I have spent a great deal of time in the last month musing on the past and imagining the future. Since my life seems to change completely with the seasons, it is safe to say that my future self is a stranger to me as much as the girl I met at the Maiden.

And yet...four years ago in college I realized half consciously that the thing that would prevent me from being great at either of the only two occupations I could ever imagine for myself (therapist or writer) was not lack of education but lack of experience, lack of mistakes, suffering, stories.

I am no longer handicapped by my lack of experience. Therefore, if I were to meet the girl I will be four years from now, she might seem much less strange than the girl I am now would appear to a former self.

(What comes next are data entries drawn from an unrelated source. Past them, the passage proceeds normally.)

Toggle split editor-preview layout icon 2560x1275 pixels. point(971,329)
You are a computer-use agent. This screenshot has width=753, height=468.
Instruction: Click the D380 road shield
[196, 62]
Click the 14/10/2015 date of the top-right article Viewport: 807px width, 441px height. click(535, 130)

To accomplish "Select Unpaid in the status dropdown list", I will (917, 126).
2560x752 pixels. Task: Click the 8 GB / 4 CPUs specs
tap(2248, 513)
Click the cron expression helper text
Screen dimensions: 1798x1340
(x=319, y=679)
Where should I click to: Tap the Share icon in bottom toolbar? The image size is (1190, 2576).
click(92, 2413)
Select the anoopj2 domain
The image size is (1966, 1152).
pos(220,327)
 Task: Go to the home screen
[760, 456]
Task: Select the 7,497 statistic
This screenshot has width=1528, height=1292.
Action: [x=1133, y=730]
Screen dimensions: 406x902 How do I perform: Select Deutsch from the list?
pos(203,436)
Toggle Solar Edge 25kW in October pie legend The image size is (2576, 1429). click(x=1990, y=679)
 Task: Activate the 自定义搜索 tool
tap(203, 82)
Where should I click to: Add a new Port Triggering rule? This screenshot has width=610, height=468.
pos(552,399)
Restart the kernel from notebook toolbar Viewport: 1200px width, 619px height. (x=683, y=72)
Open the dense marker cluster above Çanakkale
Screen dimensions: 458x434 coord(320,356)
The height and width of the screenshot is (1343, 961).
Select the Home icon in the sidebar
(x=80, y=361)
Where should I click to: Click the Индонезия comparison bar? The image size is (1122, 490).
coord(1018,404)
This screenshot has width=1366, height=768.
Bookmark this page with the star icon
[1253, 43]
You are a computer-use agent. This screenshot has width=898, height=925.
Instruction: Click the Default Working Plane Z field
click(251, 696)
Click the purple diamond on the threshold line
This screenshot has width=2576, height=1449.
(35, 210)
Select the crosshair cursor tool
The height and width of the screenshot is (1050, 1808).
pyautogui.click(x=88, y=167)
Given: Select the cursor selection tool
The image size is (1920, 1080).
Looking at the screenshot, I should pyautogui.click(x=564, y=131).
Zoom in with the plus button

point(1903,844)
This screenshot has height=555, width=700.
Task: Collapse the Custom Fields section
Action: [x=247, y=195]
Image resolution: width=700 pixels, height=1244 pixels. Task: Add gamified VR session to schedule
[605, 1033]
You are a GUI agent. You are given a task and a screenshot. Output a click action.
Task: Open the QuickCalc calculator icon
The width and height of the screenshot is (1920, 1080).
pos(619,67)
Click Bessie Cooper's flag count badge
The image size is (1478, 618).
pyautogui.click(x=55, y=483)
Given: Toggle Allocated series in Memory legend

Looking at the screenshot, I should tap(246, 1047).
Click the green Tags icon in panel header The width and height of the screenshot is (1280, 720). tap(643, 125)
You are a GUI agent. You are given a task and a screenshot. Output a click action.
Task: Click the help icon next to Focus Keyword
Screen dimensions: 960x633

2008 (and 2009) will be a Return to Form for me.

***
The concept of equanimity [i.e., acceptance] is often confused with withdrawal, indifference, or hesitation, but this is a misunderstanding. Such states of disconnection are actually very subtle forms of aversion or hostility toward our experience. By contrast, equanimity is a state of complete openness. We're fully connected to what's going on, yet free of the exhausting, ceaseless grasping on to pleasure and pushing away of pain.

Equanimity born of wise attention dawns when we recognize the naturalness of change. We recognize that there will inevitably be pleasure and pain, gain and loss, praise and blame, fame and disrepute. If we resist this fact of life or take it personally, we react in the same old ways -- with grasping, hatred, fear and delusion. When we understand that the vicissitudes of existence are natural, simply the way things are, we can open the mind, relax, and be balanced.